Rather than watch the car pass by, I hear a loud bang and see a fire hydrant rocket towards a chain-link fence. The hydrant then proceeds to somersault off the top of the fence and directly through the window of the house said fence surrounded. After a moment of freezing in shock, the driver floors the pedal, and the car disappears down the street.

Emergency services swiftly responded. The good news is nobody was home when the fire hydrant intruded, and the geyser was swiftly halted. However, there was still a ton of property damage to deal with. I gave a statement to the responding officers, outlining every detail listed above, as well as the make, model, color, and plate of the car, as well as a description of the driver.

No sooner had I finished my statement than a call came over the officers’ radio, listing a stolen vehicle of the same make, model, and license plate I just described. The officers and I could not help but chuckle.

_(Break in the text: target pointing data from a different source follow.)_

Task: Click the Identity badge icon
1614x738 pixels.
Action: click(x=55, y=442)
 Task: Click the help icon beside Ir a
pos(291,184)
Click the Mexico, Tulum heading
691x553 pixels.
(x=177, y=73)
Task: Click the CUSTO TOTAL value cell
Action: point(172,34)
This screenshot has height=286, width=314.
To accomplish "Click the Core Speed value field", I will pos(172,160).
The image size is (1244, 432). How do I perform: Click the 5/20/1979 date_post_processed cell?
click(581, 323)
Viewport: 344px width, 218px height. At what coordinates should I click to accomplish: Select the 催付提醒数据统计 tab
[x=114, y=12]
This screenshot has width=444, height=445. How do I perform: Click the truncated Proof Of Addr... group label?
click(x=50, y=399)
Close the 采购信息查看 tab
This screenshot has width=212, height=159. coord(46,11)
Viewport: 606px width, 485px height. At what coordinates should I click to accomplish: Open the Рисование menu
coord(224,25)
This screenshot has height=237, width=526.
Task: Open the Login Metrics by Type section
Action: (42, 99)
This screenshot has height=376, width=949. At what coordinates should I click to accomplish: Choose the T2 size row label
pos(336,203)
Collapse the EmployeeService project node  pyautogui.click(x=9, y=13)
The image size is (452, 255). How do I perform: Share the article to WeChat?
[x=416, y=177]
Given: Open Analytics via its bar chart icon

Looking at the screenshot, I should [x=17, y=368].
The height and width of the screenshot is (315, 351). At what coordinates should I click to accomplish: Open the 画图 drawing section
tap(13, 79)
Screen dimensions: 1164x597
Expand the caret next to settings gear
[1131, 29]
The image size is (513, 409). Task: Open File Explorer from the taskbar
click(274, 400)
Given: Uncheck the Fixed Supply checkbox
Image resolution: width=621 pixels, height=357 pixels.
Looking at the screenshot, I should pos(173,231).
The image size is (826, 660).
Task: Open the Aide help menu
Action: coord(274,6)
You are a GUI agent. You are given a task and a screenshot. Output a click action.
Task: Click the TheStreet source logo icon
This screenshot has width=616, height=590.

Before my part of the story continues, there are a few crucial details, most of which I learned later.

The police found the heavily damaged car loaded with beer cans that were crushed but not pierced (save for the pop tops) and a massive stain of beer across the interior. The car had no signs of being hotwired, and this older model did not have enough computers in it to be driven by pure hacking. When questioned, the owner of the vehicle looked, sounded, smelled, and even freely admitted she was day-drinking. She was adamant she had the only keys to the vehicle and showed the police they were accounted for; police later verified these keys paired with the vehicle. And she matched my description of the driver, right down to the character on the top she was wearing.

My involvement picked up a few hours later when the police had me do a lineup. I imagine no one is surprised that the person I picked out was the owner of this “stolen” vehicle.